** Data records follows **

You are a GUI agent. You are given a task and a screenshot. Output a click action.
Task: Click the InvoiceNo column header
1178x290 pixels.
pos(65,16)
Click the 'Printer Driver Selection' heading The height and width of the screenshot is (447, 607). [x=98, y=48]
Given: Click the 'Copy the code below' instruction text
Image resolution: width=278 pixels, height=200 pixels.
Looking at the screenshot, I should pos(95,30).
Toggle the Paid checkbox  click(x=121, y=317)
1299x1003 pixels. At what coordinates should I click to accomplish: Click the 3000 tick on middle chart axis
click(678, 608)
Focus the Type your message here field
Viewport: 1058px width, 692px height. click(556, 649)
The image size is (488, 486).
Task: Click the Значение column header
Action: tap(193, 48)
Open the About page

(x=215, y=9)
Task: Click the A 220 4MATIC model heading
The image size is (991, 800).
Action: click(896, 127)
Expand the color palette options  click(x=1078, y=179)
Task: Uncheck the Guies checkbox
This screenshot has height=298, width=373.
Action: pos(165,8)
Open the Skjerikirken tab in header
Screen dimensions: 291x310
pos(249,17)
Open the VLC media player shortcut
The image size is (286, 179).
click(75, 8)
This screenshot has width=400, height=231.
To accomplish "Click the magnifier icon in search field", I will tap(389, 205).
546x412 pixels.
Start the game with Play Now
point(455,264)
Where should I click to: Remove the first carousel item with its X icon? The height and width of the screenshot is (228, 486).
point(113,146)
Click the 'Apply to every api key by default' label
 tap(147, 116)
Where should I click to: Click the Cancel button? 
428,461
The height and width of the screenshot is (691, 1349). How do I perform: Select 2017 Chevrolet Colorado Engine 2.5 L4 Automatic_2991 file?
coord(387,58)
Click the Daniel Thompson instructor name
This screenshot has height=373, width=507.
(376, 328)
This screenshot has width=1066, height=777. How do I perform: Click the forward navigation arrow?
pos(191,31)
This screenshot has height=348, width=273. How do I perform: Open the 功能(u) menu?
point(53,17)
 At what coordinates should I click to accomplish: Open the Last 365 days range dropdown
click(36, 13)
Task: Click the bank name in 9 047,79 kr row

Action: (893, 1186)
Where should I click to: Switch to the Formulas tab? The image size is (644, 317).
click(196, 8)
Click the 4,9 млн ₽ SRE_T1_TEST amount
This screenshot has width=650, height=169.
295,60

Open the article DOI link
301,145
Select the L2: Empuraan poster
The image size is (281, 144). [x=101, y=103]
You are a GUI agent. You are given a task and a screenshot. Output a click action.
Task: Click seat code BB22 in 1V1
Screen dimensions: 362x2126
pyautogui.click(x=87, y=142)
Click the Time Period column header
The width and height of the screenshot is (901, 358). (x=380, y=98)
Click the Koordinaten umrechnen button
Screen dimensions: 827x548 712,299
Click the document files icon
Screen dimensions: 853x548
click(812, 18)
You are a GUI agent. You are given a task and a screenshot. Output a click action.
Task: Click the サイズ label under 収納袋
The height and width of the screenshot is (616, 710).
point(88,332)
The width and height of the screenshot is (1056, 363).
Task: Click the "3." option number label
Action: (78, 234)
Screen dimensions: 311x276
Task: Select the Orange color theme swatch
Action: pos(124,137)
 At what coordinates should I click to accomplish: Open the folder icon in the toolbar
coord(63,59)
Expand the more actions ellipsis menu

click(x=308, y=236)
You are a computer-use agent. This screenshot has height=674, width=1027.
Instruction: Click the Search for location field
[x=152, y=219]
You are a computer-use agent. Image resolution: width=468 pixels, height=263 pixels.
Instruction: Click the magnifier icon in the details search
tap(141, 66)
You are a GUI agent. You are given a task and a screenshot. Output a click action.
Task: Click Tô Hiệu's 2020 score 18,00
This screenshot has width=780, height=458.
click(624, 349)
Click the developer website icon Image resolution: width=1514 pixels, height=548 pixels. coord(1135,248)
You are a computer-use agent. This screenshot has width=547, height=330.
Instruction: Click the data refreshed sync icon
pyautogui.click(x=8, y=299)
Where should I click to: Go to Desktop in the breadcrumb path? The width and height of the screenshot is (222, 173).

** End of Data records **

[Activity] Could you retype every record above exactly as it appears?

[Result for this task]
You are a GUI agent. You are given a task and a screenshot. Output a click action.
Task: Click the InvoiceNo column header
1178x290 pixels.
pos(65,16)
Click the 'Printer Driver Selection' heading The height and width of the screenshot is (447, 607). [x=98, y=48]
Given: Click the 'Copy the code below' instruction text
Image resolution: width=278 pixels, height=200 pixels.
Looking at the screenshot, I should pos(95,30).
Toggle the Paid checkbox  click(x=121, y=317)
1299x1003 pixels. At what coordinates should I click to accomplish: Click the 3000 tick on middle chart axis
click(678, 608)
Focus the Type your message here field
Viewport: 1058px width, 692px height. click(556, 649)
The image size is (488, 486).
Task: Click the Значение column header
Action: tap(193, 48)
Open the About page

(x=215, y=9)
Task: Click the A 220 4MATIC model heading
The image size is (991, 800).
Action: click(896, 127)
Expand the color palette options  click(x=1078, y=179)
Task: Uncheck the Guies checkbox
This screenshot has height=298, width=373.
Action: pos(165,8)
Open the Skjerikirken tab in header
Screen dimensions: 291x310
pos(249,17)
Open the VLC media player shortcut
The image size is (286, 179).
click(75, 8)
This screenshot has width=400, height=231.
To accomplish "Click the magnifier icon in search field", I will tap(389, 205).
546x412 pixels.
Start the game with Play Now
point(455,264)
Where should I click to: Remove the first carousel item with its X icon? The height and width of the screenshot is (228, 486).
point(113,146)
Click the 'Apply to every api key by default' label
 tap(147, 116)
Where should I click to: Click the Cancel button? 
428,461
The height and width of the screenshot is (691, 1349). How do I perform: Select 2017 Chevrolet Colorado Engine 2.5 L4 Automatic_2991 file?
coord(387,58)
Click the Daniel Thompson instructor name
This screenshot has height=373, width=507.
(376, 328)
This screenshot has width=1066, height=777. How do I perform: Click the forward navigation arrow?
pos(191,31)
This screenshot has height=348, width=273. How do I perform: Open the 功能(u) menu?
point(53,17)
 At what coordinates should I click to accomplish: Open the Last 365 days range dropdown
click(36, 13)
Task: Click the bank name in 9 047,79 kr row

Action: (893, 1186)
Where should I click to: Switch to the Formulas tab? The image size is (644, 317).
click(196, 8)
Click the 4,9 млн ₽ SRE_T1_TEST amount
This screenshot has width=650, height=169.
295,60

Open the article DOI link
301,145
Select the L2: Empuraan poster
The image size is (281, 144). [x=101, y=103]
You are a GUI agent. You are given a task and a screenshot. Output a click action.
Task: Click seat code BB22 in 1V1
Screen dimensions: 362x2126
pyautogui.click(x=87, y=142)
Click the Time Period column header
The width and height of the screenshot is (901, 358). (x=380, y=98)
Click the Koordinaten umrechnen button
Screen dimensions: 827x548 712,299
Click the document files icon
Screen dimensions: 853x548
click(812, 18)
You are a GUI agent. You are given a task and a screenshot. Output a click action.
Task: Click the サイズ label under 収納袋
The height and width of the screenshot is (616, 710).
point(88,332)
The width and height of the screenshot is (1056, 363).
Task: Click the "3." option number label
Action: (78, 234)
Screen dimensions: 311x276
Task: Select the Orange color theme swatch
Action: pos(124,137)
 At what coordinates should I click to accomplish: Open the folder icon in the toolbar
coord(63,59)
Expand the more actions ellipsis menu

click(x=308, y=236)
You are a computer-use agent. This screenshot has height=674, width=1027.
Instruction: Click the Search for location field
[x=152, y=219]
You are a computer-use agent. Image resolution: width=468 pixels, height=263 pixels.
Instruction: Click the magnifier icon in the details search
tap(141, 66)
You are a GUI agent. You are given a task and a screenshot. Output a click action.
Task: Click Tô Hiệu's 2020 score 18,00
This screenshot has width=780, height=458.
click(624, 349)
Click the developer website icon Image resolution: width=1514 pixels, height=548 pixels. coord(1135,248)
You are a computer-use agent. This screenshot has width=547, height=330.
Instruction: Click the data refreshed sync icon
pyautogui.click(x=8, y=299)
Where should I click to: Go to Desktop in the breadcrumb path? The width and height of the screenshot is (222, 173).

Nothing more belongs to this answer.